▸ **Work item**
Your answer should be an exact copy of the lines from the start of the entries to the line containing "Given: Click into the Username field", both included.

▸ **Recorded information**
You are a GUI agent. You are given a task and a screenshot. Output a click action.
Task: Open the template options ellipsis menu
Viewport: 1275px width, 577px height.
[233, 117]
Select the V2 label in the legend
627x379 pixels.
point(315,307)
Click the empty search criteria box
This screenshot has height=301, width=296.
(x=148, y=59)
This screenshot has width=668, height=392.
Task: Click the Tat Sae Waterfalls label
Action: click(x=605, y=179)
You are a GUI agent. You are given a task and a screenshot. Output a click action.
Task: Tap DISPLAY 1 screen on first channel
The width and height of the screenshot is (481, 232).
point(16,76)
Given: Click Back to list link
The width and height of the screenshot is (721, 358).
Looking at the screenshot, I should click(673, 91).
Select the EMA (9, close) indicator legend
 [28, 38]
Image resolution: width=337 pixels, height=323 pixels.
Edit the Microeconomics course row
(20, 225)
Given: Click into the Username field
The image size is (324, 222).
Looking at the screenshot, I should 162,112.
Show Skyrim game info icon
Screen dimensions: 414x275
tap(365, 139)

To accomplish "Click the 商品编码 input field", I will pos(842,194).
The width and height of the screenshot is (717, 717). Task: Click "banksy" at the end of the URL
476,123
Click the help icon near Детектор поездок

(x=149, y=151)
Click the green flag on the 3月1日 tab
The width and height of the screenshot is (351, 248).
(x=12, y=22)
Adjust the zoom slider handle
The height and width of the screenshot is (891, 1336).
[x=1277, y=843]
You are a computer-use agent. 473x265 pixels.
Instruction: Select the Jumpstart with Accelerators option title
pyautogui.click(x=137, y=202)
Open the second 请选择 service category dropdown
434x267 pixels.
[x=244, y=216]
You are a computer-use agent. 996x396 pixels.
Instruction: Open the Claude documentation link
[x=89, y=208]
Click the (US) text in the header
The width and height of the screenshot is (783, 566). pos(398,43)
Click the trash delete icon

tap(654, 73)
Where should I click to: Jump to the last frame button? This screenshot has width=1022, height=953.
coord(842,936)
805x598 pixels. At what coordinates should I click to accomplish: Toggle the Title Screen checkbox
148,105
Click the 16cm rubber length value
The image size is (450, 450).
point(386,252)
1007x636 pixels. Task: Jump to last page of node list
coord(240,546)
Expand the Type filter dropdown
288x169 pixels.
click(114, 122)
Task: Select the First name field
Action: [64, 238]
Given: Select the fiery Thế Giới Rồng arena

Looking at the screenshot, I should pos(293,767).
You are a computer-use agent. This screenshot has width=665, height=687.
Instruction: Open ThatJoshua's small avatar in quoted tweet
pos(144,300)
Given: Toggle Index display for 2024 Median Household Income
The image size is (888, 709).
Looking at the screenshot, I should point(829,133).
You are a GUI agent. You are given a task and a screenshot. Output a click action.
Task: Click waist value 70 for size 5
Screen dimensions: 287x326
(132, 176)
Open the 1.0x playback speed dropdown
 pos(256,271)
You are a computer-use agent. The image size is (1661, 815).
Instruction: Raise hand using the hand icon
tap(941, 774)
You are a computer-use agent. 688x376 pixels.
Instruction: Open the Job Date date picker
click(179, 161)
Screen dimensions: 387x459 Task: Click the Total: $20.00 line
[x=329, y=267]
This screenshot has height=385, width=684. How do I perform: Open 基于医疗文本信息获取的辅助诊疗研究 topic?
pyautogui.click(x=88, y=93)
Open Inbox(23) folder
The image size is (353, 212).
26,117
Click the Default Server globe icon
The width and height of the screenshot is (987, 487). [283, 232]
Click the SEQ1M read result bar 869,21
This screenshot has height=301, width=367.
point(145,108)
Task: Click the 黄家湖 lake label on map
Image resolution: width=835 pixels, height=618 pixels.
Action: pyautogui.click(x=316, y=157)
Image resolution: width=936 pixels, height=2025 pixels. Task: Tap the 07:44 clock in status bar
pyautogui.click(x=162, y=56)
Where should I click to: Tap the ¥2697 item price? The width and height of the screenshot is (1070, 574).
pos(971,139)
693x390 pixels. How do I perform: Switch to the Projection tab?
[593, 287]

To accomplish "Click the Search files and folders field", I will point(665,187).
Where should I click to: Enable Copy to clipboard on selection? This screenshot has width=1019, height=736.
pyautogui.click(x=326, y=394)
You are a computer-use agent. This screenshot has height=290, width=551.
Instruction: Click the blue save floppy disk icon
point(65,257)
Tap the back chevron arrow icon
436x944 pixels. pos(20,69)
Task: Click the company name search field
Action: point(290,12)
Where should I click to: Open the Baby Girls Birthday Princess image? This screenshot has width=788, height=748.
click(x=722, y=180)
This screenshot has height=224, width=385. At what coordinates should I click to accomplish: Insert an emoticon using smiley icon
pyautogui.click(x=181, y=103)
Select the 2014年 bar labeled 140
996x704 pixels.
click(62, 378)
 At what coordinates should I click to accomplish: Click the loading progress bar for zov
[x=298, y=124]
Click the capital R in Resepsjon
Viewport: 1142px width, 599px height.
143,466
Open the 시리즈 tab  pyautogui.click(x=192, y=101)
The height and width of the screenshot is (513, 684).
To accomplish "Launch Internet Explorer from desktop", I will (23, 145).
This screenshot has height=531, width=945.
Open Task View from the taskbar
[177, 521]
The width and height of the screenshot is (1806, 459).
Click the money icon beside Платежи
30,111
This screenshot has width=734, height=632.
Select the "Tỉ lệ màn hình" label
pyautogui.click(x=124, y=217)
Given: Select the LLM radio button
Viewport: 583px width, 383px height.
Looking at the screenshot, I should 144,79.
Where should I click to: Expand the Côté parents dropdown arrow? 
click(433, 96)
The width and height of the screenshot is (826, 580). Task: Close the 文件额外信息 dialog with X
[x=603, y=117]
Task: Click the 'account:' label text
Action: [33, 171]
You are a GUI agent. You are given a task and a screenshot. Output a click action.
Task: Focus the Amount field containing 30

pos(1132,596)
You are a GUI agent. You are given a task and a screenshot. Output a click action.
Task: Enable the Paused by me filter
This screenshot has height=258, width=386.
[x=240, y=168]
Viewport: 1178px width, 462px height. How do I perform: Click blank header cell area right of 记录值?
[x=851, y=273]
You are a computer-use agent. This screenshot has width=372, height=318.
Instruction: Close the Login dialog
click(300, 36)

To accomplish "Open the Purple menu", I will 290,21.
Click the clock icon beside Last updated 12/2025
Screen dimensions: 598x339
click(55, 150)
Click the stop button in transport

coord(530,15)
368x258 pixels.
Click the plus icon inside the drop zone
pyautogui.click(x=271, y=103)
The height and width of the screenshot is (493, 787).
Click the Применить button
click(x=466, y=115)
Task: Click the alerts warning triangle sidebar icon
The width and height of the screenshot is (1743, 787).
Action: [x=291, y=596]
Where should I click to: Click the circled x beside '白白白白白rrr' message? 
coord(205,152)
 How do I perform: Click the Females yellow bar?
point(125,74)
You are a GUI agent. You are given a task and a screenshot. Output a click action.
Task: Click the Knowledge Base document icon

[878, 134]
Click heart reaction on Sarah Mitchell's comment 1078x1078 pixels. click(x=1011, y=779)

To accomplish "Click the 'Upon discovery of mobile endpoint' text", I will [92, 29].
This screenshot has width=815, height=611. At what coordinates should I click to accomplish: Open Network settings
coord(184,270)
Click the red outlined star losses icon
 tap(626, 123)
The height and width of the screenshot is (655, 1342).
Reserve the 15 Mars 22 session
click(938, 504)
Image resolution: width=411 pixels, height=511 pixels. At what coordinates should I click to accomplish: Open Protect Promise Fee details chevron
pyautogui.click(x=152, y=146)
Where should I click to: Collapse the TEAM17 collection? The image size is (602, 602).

▸ **Result**
You are a GUI agent. You are given a task and a screenshot. Output a click action.
Task: Open the template options ellipsis menu
Viewport: 1275px width, 577px height.
[233, 117]
Select the V2 label in the legend
627x379 pixels.
point(315,307)
Click the empty search criteria box
This screenshot has height=301, width=296.
(x=148, y=59)
This screenshot has width=668, height=392.
Task: Click the Tat Sae Waterfalls label
Action: click(x=605, y=179)
You are a GUI agent. You are given a task and a screenshot. Output a click action.
Task: Tap DISPLAY 1 screen on first channel
The width and height of the screenshot is (481, 232).
point(16,76)
Given: Click Back to list link
The width and height of the screenshot is (721, 358).
Looking at the screenshot, I should click(673, 91).
Select the EMA (9, close) indicator legend
 [28, 38]
Image resolution: width=337 pixels, height=323 pixels.
Edit the Microeconomics course row
(20, 225)
Given: Click into the Username field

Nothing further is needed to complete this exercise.